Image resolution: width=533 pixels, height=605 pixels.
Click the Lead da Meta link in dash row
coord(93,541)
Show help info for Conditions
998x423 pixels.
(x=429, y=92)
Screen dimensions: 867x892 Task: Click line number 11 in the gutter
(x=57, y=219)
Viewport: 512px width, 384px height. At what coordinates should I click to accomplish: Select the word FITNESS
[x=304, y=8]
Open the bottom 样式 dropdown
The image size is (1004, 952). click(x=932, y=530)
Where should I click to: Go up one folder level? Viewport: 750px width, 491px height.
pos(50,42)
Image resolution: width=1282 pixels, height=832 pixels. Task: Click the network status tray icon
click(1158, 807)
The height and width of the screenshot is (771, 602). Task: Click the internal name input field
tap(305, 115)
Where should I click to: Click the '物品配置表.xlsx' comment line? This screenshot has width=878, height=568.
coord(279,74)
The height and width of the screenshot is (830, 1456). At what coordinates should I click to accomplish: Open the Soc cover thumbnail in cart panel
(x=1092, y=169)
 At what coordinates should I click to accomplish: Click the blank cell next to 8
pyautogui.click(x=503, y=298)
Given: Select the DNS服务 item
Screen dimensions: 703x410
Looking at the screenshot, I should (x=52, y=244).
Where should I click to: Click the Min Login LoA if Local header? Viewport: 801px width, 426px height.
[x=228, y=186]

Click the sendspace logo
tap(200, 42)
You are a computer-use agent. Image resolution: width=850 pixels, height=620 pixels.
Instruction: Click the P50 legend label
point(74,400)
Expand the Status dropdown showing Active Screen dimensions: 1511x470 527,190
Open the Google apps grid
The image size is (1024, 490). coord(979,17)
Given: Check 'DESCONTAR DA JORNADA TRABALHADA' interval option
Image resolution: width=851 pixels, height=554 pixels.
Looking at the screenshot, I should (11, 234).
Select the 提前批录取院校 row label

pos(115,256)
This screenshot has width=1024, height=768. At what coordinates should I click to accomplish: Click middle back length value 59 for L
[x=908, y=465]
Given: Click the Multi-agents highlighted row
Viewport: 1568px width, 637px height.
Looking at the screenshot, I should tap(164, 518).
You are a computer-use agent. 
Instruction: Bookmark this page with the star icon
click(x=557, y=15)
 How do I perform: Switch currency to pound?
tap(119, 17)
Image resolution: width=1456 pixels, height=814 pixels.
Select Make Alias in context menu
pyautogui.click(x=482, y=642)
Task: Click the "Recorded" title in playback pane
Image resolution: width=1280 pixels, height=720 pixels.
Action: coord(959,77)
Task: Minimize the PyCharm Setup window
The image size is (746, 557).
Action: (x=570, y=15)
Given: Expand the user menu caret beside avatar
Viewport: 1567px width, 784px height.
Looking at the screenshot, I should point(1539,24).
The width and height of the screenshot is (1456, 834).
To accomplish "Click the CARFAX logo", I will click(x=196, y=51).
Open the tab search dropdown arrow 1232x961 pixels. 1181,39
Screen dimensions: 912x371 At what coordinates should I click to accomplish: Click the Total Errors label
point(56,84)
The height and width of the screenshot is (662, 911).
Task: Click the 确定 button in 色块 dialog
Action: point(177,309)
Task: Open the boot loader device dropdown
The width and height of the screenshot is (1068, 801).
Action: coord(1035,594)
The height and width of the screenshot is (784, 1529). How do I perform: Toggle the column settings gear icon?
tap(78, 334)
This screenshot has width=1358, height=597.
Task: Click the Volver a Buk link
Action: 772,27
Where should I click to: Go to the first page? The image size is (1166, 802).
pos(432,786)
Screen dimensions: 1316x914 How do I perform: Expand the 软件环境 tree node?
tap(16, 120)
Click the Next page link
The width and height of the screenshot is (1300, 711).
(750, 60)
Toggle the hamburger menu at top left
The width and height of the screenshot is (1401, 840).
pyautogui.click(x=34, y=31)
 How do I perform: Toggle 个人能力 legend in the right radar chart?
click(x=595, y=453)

» EXERCISE
Search the records for the word "computer" and copy every line where it occurs.

» ANSWER BELOW
You are a computer-use agent. Image resolution: width=850 pixels, height=620 pixels.
You are a computer-use agent. 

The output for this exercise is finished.